▸ WHAT THE TASK REQUIRES
Every record that follows should be written out again without any change.

▸ DATA PROVIDED

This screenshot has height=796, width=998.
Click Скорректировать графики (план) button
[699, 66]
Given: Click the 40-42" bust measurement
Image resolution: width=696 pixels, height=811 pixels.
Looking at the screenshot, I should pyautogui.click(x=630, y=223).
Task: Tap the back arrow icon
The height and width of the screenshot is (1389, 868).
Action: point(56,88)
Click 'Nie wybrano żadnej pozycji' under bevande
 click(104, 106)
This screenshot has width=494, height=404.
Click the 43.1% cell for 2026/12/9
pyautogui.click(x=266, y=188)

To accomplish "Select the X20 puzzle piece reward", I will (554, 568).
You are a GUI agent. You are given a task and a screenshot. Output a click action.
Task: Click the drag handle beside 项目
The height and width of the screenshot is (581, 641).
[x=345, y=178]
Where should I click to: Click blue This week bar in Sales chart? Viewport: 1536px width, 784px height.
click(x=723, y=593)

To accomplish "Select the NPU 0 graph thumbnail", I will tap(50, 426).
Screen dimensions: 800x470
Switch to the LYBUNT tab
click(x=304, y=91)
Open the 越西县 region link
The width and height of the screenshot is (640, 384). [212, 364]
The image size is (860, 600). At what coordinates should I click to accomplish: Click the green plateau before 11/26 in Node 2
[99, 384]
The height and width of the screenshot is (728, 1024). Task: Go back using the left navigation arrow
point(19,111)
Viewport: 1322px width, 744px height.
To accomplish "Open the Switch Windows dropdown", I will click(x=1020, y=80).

▸ RESULT OF THIS TASK
This screenshot has height=796, width=998.
Click Скорректировать графики (план) button
[699, 66]
Given: Click the 40-42" bust measurement
Image resolution: width=696 pixels, height=811 pixels.
Looking at the screenshot, I should pyautogui.click(x=630, y=223).
Task: Tap the back arrow icon
The height and width of the screenshot is (1389, 868).
Action: point(56,88)
Click 'Nie wybrano żadnej pozycji' under bevande
 click(104, 106)
This screenshot has width=494, height=404.
Click the 43.1% cell for 2026/12/9
pyautogui.click(x=266, y=188)

To accomplish "Select the X20 puzzle piece reward", I will (554, 568).
You are a GUI agent. You are given a task and a screenshot. Output a click action.
Task: Click the drag handle beside 项目
The height and width of the screenshot is (581, 641).
[x=345, y=178]
Where should I click to: Click blue This week bar in Sales chart? Viewport: 1536px width, 784px height.
click(x=723, y=593)

To accomplish "Select the NPU 0 graph thumbnail", I will tap(50, 426).
Screen dimensions: 800x470
Switch to the LYBUNT tab
click(x=304, y=91)
Open the 越西县 region link
The width and height of the screenshot is (640, 384). [212, 364]
The image size is (860, 600). At what coordinates should I click to accomplish: Click the green plateau before 11/26 in Node 2
[99, 384]
The height and width of the screenshot is (728, 1024). Task: Go back using the left navigation arrow
point(19,111)
Viewport: 1322px width, 744px height.
To accomplish "Open the Switch Windows dropdown", I will click(x=1020, y=80).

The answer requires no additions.